The case could have remained a secret forever, but Bonnie and John Raines, a husband-and-wife team of eight, met Metzger, a Pennsylvania newsman, for church and spilled the beans at a dinner party in 1988.
Six people were involved in the documentary “1971” directed by Johanna Hamilton. Daniels and another woman kept it a secret. Mastermind Professor David East and Pastor Renzi died in 2013 and 2017, respectively.
Former Washington Post reporter Metzger published “The Burglary: The Discovery of J. Edgar Hoover’s Secret F.B.I.” in 2014. The Burglary: The Discovery of J. Edgar Hoover’s Secret F.B.I.” is a book by Daniel, who was interviewed anonymously and only confessed to his girlfriend, who is also a psychologist, after the book was published. Daniel’s first public interview under his real name was published on the San Francisco Chronicle website on the 7th.

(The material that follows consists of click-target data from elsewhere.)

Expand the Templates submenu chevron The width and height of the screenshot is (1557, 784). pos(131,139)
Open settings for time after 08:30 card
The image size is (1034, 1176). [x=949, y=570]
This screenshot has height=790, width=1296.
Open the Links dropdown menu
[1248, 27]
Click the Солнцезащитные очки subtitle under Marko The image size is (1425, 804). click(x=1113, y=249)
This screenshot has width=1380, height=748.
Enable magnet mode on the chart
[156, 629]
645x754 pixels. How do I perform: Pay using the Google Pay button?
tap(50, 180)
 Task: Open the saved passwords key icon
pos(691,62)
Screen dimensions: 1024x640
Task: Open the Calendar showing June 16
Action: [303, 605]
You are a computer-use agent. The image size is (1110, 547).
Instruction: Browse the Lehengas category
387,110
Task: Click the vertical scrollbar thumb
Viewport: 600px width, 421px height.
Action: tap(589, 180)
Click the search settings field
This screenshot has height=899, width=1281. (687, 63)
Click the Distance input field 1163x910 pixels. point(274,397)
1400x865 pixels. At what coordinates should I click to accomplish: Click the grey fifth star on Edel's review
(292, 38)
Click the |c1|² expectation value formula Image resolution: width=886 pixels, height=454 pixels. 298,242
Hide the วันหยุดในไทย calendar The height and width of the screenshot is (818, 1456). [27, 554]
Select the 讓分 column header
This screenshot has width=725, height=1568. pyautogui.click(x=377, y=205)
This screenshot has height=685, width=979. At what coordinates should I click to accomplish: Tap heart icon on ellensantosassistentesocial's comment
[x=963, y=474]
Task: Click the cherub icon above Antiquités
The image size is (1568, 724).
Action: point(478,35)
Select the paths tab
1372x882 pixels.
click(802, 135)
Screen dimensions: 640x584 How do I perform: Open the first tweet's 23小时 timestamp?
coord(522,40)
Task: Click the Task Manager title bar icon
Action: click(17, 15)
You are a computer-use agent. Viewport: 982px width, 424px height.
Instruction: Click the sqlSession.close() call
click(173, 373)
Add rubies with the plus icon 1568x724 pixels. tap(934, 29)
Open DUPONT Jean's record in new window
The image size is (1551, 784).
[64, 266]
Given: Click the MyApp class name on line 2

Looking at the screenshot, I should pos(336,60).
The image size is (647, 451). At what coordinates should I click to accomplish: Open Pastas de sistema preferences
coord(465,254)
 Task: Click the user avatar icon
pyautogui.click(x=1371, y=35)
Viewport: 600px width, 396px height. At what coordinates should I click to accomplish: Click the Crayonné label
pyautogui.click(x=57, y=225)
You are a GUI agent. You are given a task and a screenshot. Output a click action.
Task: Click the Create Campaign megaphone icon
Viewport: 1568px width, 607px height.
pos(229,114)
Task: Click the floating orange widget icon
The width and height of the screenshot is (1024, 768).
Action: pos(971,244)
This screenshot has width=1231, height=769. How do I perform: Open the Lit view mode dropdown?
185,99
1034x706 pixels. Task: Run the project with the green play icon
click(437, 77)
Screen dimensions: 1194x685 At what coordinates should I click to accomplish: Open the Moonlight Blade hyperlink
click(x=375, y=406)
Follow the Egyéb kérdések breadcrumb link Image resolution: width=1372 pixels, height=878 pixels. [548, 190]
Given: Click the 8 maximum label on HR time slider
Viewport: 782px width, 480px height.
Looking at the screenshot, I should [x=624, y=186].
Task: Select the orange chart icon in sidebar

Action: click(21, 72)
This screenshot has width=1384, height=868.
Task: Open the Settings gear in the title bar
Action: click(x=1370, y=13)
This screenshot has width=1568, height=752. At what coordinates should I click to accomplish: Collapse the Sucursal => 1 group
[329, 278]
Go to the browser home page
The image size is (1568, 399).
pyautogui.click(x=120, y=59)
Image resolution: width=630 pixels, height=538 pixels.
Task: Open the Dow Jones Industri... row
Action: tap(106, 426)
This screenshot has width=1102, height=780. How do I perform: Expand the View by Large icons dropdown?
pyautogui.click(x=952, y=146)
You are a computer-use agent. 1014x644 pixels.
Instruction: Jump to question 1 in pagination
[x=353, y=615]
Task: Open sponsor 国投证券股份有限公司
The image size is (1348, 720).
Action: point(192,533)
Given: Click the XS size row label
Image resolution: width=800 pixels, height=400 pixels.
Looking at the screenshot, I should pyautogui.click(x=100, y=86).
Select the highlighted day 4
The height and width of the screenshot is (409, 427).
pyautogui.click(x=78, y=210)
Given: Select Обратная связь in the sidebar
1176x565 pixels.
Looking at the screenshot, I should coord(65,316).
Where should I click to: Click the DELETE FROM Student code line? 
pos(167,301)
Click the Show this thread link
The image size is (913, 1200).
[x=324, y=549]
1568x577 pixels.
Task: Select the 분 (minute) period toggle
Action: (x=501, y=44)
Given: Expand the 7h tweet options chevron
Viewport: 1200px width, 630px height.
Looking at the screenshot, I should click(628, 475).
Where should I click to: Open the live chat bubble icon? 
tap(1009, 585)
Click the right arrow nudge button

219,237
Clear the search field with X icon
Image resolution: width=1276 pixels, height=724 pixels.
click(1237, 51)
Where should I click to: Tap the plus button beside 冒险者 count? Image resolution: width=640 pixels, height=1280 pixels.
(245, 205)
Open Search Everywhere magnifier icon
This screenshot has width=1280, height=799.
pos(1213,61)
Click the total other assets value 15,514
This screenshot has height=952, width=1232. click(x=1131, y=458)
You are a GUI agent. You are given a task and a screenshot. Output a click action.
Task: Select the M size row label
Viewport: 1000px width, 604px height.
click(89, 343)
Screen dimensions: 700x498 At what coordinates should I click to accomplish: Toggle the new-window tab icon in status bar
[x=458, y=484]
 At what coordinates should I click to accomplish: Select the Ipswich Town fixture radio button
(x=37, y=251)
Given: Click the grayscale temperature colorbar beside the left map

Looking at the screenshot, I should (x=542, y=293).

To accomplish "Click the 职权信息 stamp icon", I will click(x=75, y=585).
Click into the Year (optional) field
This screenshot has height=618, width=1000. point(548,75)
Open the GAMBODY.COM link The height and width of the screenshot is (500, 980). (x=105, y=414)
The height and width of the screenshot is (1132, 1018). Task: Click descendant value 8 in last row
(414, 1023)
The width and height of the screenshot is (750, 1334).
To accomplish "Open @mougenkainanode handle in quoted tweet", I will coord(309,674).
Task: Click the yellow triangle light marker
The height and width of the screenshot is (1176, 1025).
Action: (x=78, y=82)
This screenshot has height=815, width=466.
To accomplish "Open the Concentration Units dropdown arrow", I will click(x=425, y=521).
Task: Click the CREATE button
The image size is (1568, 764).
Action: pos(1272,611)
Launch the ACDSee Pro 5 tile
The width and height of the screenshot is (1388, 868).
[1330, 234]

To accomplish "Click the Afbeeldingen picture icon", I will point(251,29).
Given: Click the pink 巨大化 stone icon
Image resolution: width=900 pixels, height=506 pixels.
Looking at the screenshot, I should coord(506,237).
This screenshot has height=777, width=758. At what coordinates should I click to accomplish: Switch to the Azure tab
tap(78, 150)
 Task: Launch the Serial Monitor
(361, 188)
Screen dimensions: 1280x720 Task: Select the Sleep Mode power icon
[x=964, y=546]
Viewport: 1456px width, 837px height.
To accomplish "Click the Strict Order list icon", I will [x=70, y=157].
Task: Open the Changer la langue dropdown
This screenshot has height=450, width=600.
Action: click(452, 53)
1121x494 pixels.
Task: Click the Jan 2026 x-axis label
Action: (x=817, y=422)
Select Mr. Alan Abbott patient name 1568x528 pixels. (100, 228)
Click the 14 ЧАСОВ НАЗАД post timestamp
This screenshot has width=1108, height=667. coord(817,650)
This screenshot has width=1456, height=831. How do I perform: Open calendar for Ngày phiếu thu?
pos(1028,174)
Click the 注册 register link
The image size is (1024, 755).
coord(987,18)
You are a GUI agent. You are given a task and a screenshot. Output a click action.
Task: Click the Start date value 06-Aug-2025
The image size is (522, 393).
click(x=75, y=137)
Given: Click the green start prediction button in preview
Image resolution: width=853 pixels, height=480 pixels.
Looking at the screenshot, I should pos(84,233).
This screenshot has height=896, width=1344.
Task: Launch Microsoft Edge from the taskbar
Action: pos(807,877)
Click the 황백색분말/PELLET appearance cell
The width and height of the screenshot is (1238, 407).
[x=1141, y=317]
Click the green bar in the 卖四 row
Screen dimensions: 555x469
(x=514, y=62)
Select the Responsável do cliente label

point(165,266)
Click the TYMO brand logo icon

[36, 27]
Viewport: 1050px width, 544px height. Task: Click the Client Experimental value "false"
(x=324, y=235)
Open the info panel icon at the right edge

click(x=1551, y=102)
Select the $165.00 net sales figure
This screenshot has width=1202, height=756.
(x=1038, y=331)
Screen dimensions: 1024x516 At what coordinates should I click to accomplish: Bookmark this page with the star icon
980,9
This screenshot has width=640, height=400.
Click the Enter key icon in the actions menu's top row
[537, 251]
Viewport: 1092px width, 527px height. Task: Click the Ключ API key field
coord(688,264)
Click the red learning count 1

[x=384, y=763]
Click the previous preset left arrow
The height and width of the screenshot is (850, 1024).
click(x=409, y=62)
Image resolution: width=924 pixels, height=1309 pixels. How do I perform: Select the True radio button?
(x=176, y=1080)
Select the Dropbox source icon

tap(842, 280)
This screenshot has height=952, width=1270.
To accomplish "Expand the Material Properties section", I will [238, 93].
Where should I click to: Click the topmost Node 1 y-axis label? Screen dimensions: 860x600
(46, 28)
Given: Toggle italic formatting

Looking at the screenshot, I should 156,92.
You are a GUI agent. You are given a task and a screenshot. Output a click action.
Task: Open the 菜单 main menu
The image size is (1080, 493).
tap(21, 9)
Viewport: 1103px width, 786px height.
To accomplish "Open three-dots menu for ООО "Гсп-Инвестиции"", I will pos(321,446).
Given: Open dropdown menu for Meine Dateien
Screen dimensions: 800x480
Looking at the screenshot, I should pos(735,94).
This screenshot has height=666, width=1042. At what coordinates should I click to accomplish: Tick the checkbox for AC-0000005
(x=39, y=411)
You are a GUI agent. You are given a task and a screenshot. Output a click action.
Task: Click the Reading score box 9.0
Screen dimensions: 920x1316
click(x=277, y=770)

The FBI has no comment on the 50th anniversary of the Mitya document theft case, which turns today. When Metzger’s book was published, an FBI spokesman told the New York Times that many things from that era, including the Mitya document theft, influenced the FBI’s handling of U.S. Security issues, reforming intelligence policy and execution, and the Justice Department’s approach to investigations.